Dataset entries

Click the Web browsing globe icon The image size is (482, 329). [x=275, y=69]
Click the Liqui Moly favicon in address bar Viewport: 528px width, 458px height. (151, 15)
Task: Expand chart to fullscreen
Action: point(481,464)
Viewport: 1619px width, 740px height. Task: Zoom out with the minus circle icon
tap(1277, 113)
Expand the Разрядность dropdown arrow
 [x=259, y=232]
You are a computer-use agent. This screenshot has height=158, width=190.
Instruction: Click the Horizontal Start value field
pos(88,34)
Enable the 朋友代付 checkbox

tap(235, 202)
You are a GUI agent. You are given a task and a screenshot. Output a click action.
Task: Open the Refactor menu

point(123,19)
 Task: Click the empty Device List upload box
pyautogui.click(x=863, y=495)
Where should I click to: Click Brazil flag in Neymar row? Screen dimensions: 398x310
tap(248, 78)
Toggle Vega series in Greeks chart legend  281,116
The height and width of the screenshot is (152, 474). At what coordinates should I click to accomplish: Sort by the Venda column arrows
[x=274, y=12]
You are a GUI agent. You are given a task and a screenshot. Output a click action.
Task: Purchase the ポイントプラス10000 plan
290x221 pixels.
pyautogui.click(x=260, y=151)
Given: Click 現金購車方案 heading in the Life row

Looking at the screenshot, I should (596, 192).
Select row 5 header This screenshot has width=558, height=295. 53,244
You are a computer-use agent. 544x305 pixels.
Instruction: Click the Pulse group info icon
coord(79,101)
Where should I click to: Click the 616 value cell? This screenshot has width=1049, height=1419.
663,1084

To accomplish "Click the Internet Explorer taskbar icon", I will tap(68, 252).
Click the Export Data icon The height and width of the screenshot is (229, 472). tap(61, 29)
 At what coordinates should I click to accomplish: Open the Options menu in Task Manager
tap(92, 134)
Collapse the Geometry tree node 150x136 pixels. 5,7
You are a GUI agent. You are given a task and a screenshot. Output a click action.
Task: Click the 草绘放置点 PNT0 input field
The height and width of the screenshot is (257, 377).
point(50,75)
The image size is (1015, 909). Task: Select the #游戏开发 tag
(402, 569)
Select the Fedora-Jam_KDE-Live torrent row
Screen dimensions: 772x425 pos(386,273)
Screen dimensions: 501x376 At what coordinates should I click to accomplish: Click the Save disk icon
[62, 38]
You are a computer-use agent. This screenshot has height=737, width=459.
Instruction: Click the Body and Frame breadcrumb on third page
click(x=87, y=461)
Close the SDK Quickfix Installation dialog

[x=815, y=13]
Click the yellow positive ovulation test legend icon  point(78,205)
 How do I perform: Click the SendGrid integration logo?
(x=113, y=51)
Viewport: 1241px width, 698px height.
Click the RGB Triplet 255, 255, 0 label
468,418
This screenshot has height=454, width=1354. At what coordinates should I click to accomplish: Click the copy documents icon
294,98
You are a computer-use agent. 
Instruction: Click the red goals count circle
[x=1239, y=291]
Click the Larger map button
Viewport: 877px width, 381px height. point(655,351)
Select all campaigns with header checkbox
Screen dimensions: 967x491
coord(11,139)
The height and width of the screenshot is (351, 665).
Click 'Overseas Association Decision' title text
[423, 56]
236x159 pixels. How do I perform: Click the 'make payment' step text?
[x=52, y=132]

TASK PROMPT: Nothing in the data should be left out when you retype it exactly.

RESULT FOR THIS TASK:
Click the Web browsing globe icon The image size is (482, 329). [x=275, y=69]
Click the Liqui Moly favicon in address bar Viewport: 528px width, 458px height. (151, 15)
Task: Expand chart to fullscreen
Action: point(481,464)
Viewport: 1619px width, 740px height. Task: Zoom out with the minus circle icon
tap(1277, 113)
Expand the Разрядность dropdown arrow
 [x=259, y=232]
You are a computer-use agent. This screenshot has height=158, width=190.
Instruction: Click the Horizontal Start value field
pos(88,34)
Enable the 朋友代付 checkbox

tap(235, 202)
You are a GUI agent. You are given a task and a screenshot. Output a click action.
Task: Open the Refactor menu

point(123,19)
 Task: Click the empty Device List upload box
pyautogui.click(x=863, y=495)
Where should I click to: Click Brazil flag in Neymar row? Screen dimensions: 398x310
tap(248, 78)
Toggle Vega series in Greeks chart legend  281,116
The height and width of the screenshot is (152, 474). At what coordinates should I click to accomplish: Sort by the Venda column arrows
[x=274, y=12]
You are a GUI agent. You are given a task and a screenshot. Output a click action.
Task: Purchase the ポイントプラス10000 plan
290x221 pixels.
pyautogui.click(x=260, y=151)
Given: Click 現金購車方案 heading in the Life row

Looking at the screenshot, I should (596, 192).
Select row 5 header This screenshot has width=558, height=295. 53,244
You are a computer-use agent. 544x305 pixels.
Instruction: Click the Pulse group info icon
coord(79,101)
Where should I click to: Click the 616 value cell? This screenshot has width=1049, height=1419.
663,1084

To accomplish "Click the Internet Explorer taskbar icon", I will tap(68, 252).
Click the Export Data icon The height and width of the screenshot is (229, 472). tap(61, 29)
 At what coordinates should I click to accomplish: Open the Options menu in Task Manager
tap(92, 134)
Collapse the Geometry tree node 150x136 pixels. 5,7
You are a GUI agent. You are given a task and a screenshot. Output a click action.
Task: Click the 草绘放置点 PNT0 input field
The height and width of the screenshot is (257, 377).
point(50,75)
The image size is (1015, 909). Task: Select the #游戏开发 tag
(402, 569)
Select the Fedora-Jam_KDE-Live torrent row
Screen dimensions: 772x425 pos(386,273)
Screen dimensions: 501x376 At what coordinates should I click to accomplish: Click the Save disk icon
[62, 38]
You are a computer-use agent. This screenshot has height=737, width=459.
Instruction: Click the Body and Frame breadcrumb on third page
click(x=87, y=461)
Close the SDK Quickfix Installation dialog

[x=815, y=13]
Click the yellow positive ovulation test legend icon  point(78,205)
 How do I perform: Click the SendGrid integration logo?
(x=113, y=51)
Viewport: 1241px width, 698px height.
Click the RGB Triplet 255, 255, 0 label
468,418
This screenshot has height=454, width=1354. At what coordinates should I click to accomplish: Click the copy documents icon
294,98
You are a computer-use agent. 
Instruction: Click the red goals count circle
[x=1239, y=291]
Click the Larger map button
Viewport: 877px width, 381px height. point(655,351)
Select all campaigns with header checkbox
Screen dimensions: 967x491
coord(11,139)
The height and width of the screenshot is (351, 665).
Click 'Overseas Association Decision' title text
[423, 56]
236x159 pixels. How do I perform: Click the 'make payment' step text?
[x=52, y=132]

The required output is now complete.